Background: Primary central nervous system lymphomas may present as diffuse, nonenhancing infiltrative lesions. This rare variant is termed lymphomatosis cerebri (LC). We did a systematic review and analysis of the literature, adding our own cases, to better characterize LC in order to improve early diagnosis and treatment.

Methods: PubMed, ISI Web of Knowledge, and hospital databases were reviewed. Information was extracted regarding demographic, clinical, histological, cerebrospinal fluid (CSF), neuroimaging, and treatment variables. The impact of single parameters on overall survival (OS) was determined by applying univariate and multivariate analyses.

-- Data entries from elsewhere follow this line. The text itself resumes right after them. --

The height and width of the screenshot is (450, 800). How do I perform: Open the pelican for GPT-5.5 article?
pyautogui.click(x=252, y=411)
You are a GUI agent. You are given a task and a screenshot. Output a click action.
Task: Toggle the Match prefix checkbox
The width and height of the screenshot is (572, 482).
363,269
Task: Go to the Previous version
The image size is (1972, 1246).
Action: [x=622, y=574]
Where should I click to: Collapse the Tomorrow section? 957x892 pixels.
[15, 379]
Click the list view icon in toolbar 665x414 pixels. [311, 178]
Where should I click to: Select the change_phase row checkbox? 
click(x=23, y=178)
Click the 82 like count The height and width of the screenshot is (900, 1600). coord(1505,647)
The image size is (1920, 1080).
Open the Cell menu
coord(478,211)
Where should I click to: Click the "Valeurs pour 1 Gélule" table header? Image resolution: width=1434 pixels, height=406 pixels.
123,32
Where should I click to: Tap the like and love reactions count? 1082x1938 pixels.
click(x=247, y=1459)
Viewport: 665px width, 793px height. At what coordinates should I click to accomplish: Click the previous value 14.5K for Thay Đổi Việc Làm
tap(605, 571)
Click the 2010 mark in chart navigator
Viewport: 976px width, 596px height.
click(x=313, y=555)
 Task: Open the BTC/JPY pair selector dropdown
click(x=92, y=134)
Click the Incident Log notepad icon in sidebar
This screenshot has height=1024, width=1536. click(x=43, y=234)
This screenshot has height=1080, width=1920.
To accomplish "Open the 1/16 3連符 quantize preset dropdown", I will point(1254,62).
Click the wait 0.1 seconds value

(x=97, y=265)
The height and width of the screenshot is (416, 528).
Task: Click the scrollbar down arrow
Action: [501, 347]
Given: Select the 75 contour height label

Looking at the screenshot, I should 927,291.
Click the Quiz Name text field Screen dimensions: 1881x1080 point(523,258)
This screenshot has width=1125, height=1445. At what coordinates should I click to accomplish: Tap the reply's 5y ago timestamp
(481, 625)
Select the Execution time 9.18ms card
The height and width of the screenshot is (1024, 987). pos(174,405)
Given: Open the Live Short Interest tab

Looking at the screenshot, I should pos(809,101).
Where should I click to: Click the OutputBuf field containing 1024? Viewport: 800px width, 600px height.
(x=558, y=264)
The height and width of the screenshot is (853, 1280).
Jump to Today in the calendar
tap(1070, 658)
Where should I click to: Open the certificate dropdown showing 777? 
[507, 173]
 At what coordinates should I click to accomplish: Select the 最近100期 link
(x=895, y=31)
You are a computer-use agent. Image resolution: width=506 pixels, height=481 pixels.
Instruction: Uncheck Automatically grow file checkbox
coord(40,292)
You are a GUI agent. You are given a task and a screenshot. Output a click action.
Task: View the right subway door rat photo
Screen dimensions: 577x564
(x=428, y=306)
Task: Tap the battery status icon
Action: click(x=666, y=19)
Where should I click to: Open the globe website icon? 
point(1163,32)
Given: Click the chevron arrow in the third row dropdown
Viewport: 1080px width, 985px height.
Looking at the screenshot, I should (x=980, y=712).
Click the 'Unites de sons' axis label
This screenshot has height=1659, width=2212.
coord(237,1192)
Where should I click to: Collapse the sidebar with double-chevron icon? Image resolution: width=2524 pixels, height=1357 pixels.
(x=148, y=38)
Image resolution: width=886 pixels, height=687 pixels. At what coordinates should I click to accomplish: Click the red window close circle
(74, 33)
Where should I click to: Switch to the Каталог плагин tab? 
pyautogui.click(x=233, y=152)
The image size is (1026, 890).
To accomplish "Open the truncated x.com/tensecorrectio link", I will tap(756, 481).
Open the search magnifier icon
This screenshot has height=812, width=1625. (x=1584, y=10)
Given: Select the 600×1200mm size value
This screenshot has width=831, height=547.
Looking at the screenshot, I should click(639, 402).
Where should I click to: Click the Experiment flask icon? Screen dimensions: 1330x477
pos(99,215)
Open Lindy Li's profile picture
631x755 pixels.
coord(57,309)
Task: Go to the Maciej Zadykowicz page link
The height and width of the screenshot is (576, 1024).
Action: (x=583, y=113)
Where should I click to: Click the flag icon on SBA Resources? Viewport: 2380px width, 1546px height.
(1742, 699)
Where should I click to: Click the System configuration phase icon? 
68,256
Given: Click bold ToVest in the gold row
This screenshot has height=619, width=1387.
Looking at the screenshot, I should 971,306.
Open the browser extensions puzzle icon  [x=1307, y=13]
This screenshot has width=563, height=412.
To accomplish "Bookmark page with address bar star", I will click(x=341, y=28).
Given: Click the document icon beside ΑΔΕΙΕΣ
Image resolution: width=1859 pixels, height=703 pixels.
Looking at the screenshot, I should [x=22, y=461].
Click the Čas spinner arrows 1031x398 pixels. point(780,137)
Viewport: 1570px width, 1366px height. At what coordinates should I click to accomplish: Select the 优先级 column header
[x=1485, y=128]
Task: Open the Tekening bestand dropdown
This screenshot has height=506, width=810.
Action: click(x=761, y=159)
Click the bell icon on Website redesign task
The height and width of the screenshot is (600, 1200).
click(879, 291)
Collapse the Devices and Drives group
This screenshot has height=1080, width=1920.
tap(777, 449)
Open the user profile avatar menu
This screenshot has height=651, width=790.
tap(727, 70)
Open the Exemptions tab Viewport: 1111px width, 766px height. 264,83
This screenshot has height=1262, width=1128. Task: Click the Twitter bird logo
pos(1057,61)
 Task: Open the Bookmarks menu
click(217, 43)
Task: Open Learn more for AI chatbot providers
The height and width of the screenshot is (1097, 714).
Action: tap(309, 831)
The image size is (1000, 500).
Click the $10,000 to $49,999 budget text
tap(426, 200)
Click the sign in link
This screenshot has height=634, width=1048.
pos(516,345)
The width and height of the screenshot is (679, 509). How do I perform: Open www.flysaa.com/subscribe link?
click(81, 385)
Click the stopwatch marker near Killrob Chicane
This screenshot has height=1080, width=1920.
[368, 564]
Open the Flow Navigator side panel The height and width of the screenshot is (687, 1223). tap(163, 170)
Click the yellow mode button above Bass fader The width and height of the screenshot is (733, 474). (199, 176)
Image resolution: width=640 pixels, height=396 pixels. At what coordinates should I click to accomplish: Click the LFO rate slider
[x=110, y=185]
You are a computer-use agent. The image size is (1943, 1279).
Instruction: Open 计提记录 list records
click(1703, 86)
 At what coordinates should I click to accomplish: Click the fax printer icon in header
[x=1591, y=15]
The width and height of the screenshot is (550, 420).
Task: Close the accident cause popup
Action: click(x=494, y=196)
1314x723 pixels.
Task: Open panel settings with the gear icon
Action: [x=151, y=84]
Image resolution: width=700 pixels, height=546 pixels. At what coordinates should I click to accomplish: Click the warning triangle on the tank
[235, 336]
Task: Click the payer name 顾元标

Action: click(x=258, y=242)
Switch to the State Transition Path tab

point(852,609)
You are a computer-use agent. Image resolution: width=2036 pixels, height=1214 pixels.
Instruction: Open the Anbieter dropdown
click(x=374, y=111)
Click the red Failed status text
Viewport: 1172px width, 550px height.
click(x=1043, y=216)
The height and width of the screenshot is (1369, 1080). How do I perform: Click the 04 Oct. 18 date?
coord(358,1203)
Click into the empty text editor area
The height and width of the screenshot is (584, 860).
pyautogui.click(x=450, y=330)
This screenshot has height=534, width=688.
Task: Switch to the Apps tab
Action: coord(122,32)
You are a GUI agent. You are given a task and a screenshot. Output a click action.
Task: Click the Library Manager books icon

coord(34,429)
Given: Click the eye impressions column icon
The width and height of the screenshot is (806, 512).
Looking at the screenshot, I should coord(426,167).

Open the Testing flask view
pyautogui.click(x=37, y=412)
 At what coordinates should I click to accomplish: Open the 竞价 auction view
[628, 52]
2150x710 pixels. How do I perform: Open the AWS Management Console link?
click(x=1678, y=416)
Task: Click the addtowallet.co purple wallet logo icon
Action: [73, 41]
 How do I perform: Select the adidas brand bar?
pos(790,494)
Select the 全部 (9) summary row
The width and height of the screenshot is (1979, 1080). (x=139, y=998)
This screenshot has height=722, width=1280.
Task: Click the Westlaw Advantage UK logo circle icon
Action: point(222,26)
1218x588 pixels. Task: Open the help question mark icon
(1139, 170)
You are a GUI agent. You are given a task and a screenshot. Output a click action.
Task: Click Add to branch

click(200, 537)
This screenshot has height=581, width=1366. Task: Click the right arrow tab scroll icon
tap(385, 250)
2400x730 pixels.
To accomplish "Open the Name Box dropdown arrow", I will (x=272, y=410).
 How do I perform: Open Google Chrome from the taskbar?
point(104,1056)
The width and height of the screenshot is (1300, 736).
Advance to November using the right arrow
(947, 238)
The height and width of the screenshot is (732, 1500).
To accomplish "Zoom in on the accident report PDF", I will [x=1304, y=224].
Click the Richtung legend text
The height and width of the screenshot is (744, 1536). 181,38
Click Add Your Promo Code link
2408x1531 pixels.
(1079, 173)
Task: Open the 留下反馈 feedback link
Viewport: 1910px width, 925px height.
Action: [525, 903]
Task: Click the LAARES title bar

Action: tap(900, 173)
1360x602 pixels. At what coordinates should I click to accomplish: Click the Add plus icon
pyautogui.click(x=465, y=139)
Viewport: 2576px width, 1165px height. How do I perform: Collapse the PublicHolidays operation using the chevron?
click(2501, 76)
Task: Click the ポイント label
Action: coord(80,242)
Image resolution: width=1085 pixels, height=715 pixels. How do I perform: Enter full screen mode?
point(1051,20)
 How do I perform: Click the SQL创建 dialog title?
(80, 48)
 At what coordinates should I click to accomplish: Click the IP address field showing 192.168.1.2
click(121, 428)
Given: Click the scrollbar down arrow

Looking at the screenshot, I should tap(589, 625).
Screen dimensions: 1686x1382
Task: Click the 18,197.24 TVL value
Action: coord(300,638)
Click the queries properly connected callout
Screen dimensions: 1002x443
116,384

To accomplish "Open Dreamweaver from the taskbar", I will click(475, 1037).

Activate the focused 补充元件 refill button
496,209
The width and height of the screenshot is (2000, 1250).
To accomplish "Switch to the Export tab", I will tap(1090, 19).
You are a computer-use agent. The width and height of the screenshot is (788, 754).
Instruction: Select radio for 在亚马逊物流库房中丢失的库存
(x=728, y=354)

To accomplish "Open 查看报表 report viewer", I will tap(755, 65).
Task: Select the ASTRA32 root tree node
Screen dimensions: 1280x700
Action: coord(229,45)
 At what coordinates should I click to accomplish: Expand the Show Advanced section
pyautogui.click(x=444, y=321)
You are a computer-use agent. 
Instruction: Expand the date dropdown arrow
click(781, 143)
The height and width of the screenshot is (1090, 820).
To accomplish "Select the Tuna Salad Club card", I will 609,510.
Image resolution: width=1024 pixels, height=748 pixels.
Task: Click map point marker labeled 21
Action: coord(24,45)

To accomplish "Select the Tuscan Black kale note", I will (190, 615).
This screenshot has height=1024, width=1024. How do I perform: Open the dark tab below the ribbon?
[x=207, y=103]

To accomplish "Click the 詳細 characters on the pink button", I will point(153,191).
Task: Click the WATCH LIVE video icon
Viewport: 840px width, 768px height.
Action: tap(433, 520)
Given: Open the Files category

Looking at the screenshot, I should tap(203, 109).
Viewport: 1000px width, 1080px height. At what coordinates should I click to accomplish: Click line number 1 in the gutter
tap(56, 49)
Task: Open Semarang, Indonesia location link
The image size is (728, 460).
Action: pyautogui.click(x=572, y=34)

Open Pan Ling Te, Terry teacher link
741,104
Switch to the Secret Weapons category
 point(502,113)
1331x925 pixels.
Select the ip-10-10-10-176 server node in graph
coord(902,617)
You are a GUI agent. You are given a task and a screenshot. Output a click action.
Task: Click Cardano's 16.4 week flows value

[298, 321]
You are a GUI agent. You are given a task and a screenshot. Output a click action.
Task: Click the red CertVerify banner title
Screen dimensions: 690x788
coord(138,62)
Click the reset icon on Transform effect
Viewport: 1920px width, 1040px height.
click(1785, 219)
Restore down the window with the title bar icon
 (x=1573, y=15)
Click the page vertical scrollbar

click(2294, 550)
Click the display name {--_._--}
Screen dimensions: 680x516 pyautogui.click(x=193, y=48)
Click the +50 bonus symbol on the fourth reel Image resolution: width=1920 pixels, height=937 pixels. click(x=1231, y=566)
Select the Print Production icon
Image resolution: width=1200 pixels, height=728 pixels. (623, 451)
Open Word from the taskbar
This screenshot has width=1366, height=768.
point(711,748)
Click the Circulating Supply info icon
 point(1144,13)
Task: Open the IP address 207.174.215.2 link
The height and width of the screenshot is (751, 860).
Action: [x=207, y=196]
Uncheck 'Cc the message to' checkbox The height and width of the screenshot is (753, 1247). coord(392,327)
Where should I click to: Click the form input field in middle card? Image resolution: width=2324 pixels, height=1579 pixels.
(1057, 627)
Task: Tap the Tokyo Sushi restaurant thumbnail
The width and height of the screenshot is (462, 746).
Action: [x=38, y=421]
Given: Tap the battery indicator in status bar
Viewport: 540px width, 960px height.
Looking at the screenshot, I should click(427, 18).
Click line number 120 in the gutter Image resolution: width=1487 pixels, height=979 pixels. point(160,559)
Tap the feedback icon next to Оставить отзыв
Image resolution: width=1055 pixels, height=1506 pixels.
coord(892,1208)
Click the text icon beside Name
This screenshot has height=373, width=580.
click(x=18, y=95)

Results: Forty-two patients were included (median age: 58 y; range: 28-80 y). At consultation, 52% of patients had a poor KPS. The most common presenting symptom was cognitive decline (59.5%). Imaging studies showed supratentorial and infratentorial infiltration in 55% of patients and bilateral hemispheric involvement in 95%. CSF pleocytosis was present in 51.5% of the patients. Median time to diagnosis was 4.5 (range: 1-30) months, and the diagnosis was not established until autopsy for 33% of patients. The median OS was 2.95 (range: 0.33-56) months; however, those patients who received methotrexate had a median OS of 13.8 (range: 0.7-56) months. Analysis identified KPS ≥ 70 (HR: 0.32; 95% CI: 0.114-0.894; P = .03) and treatment with methotrexate (HR: 0.19; 95% CI: 0.041-0.886; P = .034) as independent favorable prognostic factors, whereas T-cell lymphoma was independently related with a worse outcome (HR: 6.62; 95% CI: 1.317-33.316; P = .022).

Conclusions: LC is a misdiagnosed entity associated with considerable diagnostic delay. MRI evidence of bilateral hemispheric involvement and CSF pleocytosis should be alerts for this diagnosis. Treatment with methotrexate-based chemotherapy must be considered, especially for patients with good KPS.

Keywords: diffuse infiltrative lesion; leukoencephalopathy; lymphomatosis cerebri; primary central nervous system lymphoma.

Fig. 1.

(A and B) MRI of a young male (patient 40) showing patchy contrast enhancement in the right hemisphere in axial T1 sequence (A) and diffuse hyperintense lesions in bilateral white matter on FSE-FLAIR sequence (B). (C and D) MRI of an adult female (patient 36) showing contrast in right subinsula and left thalamus (C) and diffuse bilateral abnormal hypersignal within the deep white matter in FLAIR sequence (D). (E–H) Short-TI inversion-recovery (STIR) spinal cord MRI from patient 40 showing an intramedullary hyperintense lesion (arrow) (E). Diffusion-weighted image shows elevated signal in right hemisphere (arrow) (F), and ADC map (G) shows (arrow) low signal in the lesion confirming that it is a true restricted diffusion. Perfusion-weighted image shows an elevated relative regional cerebral blood volume ratio (H).

Fig. 2.

(A) Hematoxylin and eosin (H&E) staining shows scattered atypical lymphocytes with diffuse infiltration of the parenchyma and perivascular distribution. Scale bar, 100 µm. (B) On immunohistochemical staining, atypical lymphoid cells are strongly stained with CD20. Scale bar, 50 µm. (C) H&E shows atypical lymphocytes infiltrating meninges. Scale bar, 100 µm. (D) H&E microphotograph of typical nodular primary central nervous system lymphoma with atypical lymphocytes invading brain parenchyma in compact cellular aggregates. Scale bar, 20 µm.

Fig. 3.

Kaplan-Meier curves showing overall survival of the patients with lymphomatosis cerebri stratified by age, KPS, histological subtype, and treatment options (any cytostatic treatment with methotrexate, cytostatic treatment without methotrexate, corticosteroids treatment, and no treatment).

Fig. 4.

Lymphomatosis cerebri features that would help when considering the diagnosis and a diagram performed with all patients (n = 36) whose radiological, cerebrospinal fluid, and clinical data were available.